As a woman whose figure generally fits into Western ideas of “acceptable”, being 140lbs and 5’5, I have not had to contend with the type of mental, physical, and emotional abuse that women who don’t fit into this imaginary category of “ideal” have. I have been blissfully unaware that while I suck back my grande java-chip frappuccino with chocolate whip, the fat woman sitting at the table next to me would be silently judged, if not outwardly sneered at by the public around her should she happen to be enjoying the same drink. I have been ignorant.
Listening to Virgie Tovar at Sister Spit read from her book “Hot & Heavy: Fierce Fat Girls on Life, Love, & Fashion”, I was awakened to the politics all around me concerning fat shaming. I was sitting in the audience, listening to Chinaka Hodge perform slam poetry, when I noticed the large woman standing next to the stage in a skin-tight leopard-print dress. As ashamed as I am to admit it, I remember thinking, why didn’t she buy it in a size larger? It’s too tight, it’s putting every curve on display. Looking back now, I see how thoughtless and inappropriate it was to think that. I also see how ingrained this type of thinking is in both me and the rest of society. We idealize thinness, and when someone is not thin, we expect them to be ashamed of their body, to hide it, and to be actively working on changing it through diet or exercise regiments.
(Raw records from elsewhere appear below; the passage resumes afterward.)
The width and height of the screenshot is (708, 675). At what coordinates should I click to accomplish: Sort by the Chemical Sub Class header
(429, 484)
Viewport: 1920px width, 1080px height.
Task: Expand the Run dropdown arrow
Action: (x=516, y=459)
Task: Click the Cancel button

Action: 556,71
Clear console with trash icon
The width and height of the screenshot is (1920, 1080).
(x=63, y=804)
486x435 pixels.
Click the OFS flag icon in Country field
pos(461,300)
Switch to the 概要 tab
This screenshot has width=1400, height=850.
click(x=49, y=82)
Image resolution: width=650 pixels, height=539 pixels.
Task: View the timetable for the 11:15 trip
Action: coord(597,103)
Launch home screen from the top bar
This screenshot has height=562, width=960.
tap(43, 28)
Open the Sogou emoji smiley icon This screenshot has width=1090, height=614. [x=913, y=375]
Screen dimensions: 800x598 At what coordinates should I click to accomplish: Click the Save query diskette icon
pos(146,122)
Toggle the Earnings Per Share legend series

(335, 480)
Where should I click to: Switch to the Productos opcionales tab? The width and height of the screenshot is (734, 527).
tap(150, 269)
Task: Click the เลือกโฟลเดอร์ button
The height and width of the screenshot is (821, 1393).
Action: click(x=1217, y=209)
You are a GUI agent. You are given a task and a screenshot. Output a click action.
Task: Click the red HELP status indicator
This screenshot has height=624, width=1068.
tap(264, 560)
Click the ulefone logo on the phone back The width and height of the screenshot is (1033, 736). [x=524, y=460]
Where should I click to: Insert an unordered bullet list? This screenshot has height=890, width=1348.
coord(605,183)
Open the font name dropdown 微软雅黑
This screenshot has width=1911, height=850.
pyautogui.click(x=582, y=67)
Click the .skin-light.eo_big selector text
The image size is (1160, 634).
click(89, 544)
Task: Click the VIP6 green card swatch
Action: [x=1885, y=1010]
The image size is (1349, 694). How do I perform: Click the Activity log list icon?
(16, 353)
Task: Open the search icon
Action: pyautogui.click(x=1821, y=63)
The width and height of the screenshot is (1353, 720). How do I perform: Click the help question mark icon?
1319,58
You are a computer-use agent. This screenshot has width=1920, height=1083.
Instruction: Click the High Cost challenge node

It turns out that the woman in the leopard dress was Virgie Tovar. Shortly after Hodge finished her performance, Tovar took to the stage wearing a Miss Piggy headdress. It was literally a giant muppet head. I first felt pity and cringed at what must be the comparison. Fat equals pig-like. I was so incredibly wrong. Tovar began her monologue with the muppet head on. She told us how she identifies with Miss Piggy, whose fashion is always on display, whose personality is larger than life, and whose self-worth is unquestionable and untainted by society’s version of ideal body types.
Tovar’s book is filled with many incredible stories. Kitty Stryker battles society’s tendency to think of the term “fat” as an insult. She argues that “Fat implies fruitfulness and richness. It’s succinct. It allows me to take up space, and I feel less and less like apologizing for it” (144). Jennifer Zarichnyj writes about her first fat-positive dating experience, and how through it she learned to love her body. Rachel kacenjar writes an intriguing piece on her blooming sexuality. It begins with the shame, fear, and hesitation of her first time as a fat woman, then leads to her realization that she wasn’t, “nor will [she] ever be to fat to fuck” (117).
Inspiring, perception-changing, educational, and emotional, her book forever changed the way I look at fat politics.